Ökonomische Nachhaltigkeit: Was passiert, wenn alle nur noch mit Elektrobooten fahren?
Erst
einmal ist das eine schöne Vorstellung: keine Abgase mehr, kein Lärm
durch Motorengeräusche. Doch was machen dann die Tankstellenwärter und
die Mechaniker, die jetzt die Diesel- und Benzinmotoren reparieren? Auch
dafür sucht "InnoPiangua" nach Lösungsansätzen. "Die Tankstellen
könnten zu E-Tankstellen umgerüstet werden", so Sorge. "Die Mechaniker
könnten sich zu Elektrikern umschulen lassen, denn es werden Leute
gebraucht, die die weniger störungsanfälligen E-Motoren relativ einfach
warten und Solarpanels installieren und überprüfen können."
Politische Nachhaltigkeit: Was hat Forschung mit Diplomatie zu tun?

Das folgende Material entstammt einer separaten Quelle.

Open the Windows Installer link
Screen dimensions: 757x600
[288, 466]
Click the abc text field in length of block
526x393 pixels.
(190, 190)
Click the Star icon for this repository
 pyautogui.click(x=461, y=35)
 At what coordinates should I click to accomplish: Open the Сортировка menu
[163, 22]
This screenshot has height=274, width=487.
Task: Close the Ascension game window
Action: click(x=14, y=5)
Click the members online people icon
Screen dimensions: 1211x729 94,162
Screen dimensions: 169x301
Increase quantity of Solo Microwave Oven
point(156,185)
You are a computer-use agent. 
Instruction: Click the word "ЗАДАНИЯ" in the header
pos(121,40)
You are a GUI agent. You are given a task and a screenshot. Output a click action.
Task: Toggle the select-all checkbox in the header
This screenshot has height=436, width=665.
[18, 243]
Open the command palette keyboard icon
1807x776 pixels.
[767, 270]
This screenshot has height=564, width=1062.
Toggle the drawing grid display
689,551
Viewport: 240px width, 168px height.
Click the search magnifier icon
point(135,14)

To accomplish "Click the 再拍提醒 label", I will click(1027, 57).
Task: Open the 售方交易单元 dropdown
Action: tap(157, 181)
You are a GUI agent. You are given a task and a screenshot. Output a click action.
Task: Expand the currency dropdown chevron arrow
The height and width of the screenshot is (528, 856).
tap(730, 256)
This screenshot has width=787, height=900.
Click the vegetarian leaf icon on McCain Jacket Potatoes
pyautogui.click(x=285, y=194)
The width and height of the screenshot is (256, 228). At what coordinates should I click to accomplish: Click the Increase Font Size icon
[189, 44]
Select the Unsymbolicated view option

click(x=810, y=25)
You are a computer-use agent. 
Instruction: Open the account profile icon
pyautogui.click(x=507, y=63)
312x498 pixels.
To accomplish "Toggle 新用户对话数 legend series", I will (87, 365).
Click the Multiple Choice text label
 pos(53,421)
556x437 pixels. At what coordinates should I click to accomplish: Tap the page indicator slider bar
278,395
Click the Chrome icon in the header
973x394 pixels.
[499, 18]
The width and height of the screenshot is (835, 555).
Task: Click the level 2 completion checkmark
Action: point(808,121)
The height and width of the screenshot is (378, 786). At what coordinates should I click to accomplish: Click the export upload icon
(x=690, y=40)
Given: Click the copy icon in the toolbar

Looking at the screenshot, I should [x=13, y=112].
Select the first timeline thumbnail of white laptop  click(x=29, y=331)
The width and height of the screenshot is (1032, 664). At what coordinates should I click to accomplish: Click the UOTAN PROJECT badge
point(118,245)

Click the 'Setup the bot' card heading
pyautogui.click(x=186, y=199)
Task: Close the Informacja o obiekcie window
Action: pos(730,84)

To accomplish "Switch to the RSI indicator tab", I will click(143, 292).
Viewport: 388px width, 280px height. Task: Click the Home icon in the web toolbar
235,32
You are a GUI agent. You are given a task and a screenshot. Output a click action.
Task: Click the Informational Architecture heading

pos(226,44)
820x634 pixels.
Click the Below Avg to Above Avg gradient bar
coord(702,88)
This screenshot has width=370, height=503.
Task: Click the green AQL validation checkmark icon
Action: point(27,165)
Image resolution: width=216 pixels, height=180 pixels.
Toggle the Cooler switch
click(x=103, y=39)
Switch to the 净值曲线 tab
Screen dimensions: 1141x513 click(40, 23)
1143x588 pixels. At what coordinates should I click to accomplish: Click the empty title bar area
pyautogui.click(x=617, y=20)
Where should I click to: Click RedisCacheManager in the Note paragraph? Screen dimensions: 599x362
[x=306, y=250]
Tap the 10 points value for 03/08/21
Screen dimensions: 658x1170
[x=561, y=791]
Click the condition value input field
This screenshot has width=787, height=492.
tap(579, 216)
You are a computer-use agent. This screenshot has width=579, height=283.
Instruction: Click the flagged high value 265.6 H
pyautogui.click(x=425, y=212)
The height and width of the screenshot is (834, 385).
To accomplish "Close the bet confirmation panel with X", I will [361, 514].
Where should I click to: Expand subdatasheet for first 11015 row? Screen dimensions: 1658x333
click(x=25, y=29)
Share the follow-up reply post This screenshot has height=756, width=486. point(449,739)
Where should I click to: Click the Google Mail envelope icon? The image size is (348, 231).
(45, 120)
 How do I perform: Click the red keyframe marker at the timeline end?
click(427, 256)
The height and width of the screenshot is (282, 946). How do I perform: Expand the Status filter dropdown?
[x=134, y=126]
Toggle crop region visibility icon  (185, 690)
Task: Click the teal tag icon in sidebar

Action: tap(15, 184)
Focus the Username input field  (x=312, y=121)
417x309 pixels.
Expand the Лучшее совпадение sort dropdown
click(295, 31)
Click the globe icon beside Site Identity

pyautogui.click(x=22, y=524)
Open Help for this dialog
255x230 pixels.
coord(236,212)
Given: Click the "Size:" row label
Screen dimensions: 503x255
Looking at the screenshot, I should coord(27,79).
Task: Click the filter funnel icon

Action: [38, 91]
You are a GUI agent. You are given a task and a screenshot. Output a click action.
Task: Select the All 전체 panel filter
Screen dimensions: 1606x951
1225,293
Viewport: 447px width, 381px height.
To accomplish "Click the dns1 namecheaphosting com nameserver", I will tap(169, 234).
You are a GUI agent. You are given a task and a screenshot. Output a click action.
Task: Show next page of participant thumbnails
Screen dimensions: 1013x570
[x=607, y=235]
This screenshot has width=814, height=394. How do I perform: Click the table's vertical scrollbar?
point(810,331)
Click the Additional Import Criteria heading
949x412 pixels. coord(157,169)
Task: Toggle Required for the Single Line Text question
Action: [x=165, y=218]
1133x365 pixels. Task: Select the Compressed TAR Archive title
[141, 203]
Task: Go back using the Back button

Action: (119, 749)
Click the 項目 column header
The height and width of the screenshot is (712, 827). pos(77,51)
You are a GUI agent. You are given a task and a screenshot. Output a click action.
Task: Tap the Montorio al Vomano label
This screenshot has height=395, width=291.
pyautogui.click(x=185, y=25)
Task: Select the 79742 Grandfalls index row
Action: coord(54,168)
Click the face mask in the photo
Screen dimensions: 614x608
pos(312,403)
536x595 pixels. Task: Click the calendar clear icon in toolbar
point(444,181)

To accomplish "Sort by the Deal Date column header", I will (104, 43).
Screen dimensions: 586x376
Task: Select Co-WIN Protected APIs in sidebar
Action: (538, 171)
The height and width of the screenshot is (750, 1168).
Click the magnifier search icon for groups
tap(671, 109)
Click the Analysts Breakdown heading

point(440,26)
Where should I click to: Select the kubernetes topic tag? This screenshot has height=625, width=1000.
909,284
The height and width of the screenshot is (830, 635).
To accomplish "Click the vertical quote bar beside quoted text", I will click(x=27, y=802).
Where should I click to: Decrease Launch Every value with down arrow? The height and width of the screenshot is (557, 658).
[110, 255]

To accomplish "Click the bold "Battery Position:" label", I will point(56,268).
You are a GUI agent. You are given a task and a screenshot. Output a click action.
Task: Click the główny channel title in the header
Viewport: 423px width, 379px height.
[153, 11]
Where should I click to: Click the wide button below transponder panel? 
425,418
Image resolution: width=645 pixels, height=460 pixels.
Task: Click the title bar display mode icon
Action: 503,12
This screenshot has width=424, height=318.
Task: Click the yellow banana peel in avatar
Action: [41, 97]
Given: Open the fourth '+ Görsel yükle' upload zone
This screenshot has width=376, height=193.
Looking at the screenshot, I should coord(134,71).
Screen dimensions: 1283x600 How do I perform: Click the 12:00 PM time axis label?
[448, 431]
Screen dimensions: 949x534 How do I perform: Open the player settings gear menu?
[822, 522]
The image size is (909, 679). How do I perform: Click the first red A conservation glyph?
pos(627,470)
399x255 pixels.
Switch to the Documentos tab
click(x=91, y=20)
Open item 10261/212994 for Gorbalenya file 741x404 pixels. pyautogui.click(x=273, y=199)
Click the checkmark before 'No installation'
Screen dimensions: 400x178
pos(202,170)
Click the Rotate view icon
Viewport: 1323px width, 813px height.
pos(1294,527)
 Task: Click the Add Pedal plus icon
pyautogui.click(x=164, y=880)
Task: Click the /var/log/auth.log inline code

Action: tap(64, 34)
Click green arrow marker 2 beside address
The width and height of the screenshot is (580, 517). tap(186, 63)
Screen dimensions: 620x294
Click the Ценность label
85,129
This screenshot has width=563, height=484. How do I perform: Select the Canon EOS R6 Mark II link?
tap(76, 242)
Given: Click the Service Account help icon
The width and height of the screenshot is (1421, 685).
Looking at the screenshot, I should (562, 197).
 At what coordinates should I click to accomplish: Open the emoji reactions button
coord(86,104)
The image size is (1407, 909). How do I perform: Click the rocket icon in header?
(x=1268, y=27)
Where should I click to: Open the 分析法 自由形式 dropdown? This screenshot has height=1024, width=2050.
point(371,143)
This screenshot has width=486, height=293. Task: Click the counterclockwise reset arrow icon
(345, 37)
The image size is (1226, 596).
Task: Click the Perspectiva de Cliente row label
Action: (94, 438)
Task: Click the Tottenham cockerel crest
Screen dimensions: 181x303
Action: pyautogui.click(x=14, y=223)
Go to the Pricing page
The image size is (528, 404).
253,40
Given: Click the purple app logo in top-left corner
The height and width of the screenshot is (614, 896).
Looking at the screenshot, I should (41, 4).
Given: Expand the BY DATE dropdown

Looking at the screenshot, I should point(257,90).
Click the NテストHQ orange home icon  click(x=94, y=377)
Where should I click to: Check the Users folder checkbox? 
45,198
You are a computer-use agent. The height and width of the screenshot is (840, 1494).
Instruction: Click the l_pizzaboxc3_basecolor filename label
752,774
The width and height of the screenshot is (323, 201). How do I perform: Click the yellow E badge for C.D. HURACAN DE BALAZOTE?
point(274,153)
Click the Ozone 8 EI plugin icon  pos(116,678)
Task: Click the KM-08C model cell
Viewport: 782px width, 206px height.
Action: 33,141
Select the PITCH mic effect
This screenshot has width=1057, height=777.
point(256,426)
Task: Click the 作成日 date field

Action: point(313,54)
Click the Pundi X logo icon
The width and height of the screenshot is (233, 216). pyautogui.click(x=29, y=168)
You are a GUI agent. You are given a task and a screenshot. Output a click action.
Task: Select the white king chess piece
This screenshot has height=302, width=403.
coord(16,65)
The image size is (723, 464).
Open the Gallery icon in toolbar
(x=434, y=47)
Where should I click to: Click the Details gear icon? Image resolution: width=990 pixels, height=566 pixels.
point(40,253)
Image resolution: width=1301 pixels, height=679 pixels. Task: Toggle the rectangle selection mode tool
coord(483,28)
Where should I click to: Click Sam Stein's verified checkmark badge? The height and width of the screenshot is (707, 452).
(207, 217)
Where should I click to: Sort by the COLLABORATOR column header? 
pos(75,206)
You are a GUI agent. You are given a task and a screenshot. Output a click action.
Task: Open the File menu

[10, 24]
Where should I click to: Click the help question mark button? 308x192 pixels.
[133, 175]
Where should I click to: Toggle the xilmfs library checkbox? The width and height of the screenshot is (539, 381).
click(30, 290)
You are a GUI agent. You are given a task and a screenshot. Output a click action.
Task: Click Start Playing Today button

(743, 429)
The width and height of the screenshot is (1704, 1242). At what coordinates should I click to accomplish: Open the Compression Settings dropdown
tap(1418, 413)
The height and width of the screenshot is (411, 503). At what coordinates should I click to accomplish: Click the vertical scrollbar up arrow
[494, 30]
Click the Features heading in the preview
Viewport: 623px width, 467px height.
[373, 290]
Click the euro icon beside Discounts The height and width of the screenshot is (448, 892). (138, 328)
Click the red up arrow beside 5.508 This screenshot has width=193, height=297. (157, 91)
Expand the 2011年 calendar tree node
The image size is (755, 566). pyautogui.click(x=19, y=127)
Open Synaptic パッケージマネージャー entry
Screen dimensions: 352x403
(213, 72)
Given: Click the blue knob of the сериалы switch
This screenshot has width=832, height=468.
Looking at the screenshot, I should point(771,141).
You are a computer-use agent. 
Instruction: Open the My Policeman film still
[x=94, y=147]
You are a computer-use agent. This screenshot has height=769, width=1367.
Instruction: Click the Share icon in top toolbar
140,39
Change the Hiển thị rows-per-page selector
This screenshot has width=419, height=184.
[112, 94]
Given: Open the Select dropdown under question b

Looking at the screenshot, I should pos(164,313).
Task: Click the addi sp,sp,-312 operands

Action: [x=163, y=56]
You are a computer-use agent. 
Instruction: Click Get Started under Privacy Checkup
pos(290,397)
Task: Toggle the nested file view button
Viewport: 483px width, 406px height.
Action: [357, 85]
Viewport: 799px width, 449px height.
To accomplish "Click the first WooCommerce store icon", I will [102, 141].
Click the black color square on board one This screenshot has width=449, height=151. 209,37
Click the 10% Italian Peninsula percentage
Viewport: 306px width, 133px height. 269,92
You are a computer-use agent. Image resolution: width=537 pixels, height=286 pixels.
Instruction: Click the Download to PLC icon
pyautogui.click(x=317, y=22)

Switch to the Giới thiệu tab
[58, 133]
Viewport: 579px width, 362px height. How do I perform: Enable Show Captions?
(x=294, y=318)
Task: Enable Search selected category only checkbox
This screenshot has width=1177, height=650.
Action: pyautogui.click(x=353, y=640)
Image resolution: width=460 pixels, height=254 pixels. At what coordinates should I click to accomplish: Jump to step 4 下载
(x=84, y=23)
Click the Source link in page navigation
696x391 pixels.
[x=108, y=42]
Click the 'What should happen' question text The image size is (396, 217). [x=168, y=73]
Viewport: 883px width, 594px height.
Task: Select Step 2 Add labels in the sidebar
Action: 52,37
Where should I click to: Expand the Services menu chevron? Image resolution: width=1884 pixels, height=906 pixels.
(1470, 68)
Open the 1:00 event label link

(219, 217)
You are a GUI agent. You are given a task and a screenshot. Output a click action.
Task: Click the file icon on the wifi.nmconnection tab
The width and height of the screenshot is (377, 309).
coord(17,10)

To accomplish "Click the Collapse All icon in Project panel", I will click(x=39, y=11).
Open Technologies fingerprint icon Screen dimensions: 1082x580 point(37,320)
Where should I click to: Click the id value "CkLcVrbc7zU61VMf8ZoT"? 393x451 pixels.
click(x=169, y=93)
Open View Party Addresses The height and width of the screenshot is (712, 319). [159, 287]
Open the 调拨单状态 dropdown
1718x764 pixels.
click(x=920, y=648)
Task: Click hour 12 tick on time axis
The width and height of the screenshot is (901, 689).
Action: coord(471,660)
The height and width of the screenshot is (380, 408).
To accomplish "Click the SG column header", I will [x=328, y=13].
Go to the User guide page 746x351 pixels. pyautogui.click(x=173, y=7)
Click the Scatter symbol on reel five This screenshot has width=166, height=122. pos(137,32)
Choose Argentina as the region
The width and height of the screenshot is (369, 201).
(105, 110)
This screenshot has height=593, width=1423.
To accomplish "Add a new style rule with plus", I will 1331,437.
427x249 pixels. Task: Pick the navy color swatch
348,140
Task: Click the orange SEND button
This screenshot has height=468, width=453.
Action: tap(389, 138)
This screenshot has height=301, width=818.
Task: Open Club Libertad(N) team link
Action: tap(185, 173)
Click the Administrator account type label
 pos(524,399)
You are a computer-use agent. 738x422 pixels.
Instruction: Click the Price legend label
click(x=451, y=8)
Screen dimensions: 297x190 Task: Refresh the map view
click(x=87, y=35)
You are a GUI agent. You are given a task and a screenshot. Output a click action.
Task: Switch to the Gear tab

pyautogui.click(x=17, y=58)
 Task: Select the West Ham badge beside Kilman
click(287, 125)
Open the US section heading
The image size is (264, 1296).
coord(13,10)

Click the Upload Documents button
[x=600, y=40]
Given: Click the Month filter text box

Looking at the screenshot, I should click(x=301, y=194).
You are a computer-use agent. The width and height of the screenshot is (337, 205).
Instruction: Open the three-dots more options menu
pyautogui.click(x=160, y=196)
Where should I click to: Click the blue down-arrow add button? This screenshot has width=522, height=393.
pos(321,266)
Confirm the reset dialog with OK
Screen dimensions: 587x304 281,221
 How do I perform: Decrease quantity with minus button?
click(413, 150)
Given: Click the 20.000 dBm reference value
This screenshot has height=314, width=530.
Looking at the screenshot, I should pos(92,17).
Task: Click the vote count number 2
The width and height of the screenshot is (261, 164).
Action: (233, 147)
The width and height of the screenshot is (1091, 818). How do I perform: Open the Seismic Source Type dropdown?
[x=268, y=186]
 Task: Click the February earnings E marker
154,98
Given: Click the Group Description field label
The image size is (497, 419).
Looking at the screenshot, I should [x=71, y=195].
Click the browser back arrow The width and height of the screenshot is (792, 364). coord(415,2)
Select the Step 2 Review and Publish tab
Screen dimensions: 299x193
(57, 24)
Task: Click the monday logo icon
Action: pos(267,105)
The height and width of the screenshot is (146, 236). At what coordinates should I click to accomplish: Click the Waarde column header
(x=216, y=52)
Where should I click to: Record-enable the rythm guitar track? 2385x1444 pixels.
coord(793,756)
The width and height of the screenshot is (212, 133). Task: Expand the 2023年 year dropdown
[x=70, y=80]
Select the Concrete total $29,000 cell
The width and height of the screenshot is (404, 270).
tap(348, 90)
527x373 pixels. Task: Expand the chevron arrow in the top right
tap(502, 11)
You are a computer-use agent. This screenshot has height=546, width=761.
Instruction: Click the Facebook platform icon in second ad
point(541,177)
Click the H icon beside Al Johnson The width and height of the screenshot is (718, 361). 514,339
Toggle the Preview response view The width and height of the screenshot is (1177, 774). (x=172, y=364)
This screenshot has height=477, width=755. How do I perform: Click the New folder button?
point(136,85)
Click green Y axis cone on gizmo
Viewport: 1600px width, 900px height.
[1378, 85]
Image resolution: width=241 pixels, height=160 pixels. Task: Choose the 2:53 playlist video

Kolumbien ist durch soziale Ungleichheit geprägt, die Nariño-Region
gehört zu den ärmsten Gegenden des Landes. Wer hier forscht, braucht
Verhandlungsgeschick. Welche Interessen hat der Bürgermeister in der
Stadt, welche der Gemeindevorsteher auf dem Land? Wo tritt man womöglich
den Guerilla oder den Paramilitärs auf die Füße? Hinzu kommen die
Erwartungen anderer Stakeholder: von Fischern,
Muschelsammlerinnen, Tankstellenwärtern, von Logistikfirmen, die die
Ware transportieren, von Restaurantbesitzern, von Konsumentinnen und
Konsumenten. Wie diese Ansprüche miteinander vereinbar sind und wie sie
mit dem Angebot auf dem Markt korrespondieren, muss Stefan Sorge
herausfinden. Deshalb sucht er fortwährend nach neuen Partnern aus der
Wirtschaft: "Erst letztens habe ich eine Schiffswerft in Bremen besucht,
die ihre Boote aus Hanf- und Leinenfasern, Kork oder recycelten
PET-Flaschen bauen. Die Produktionsweise und die Verwendung neuer Fasern
wie Bambus, der in Kolumbien reichlich vorhanden ist, wäre auch sehr
interessant für den Bau von Fischerbooten in der kolumbianischen
Küstenregion. Das könnte zusätzlich Arbeitsplätze schaffen."

Eins
dürfte an dieser Stelle deutlich geworden sein: Die Liste der
Forschungsfragen ist lang. "InnoPiangua" versteht Stefan Sorge deshalb
nur als Auftakt. Am Ende des auf 18 Monate angelegten Projekts wird der
Antrag für ein großes Forschungsprojekt stehen.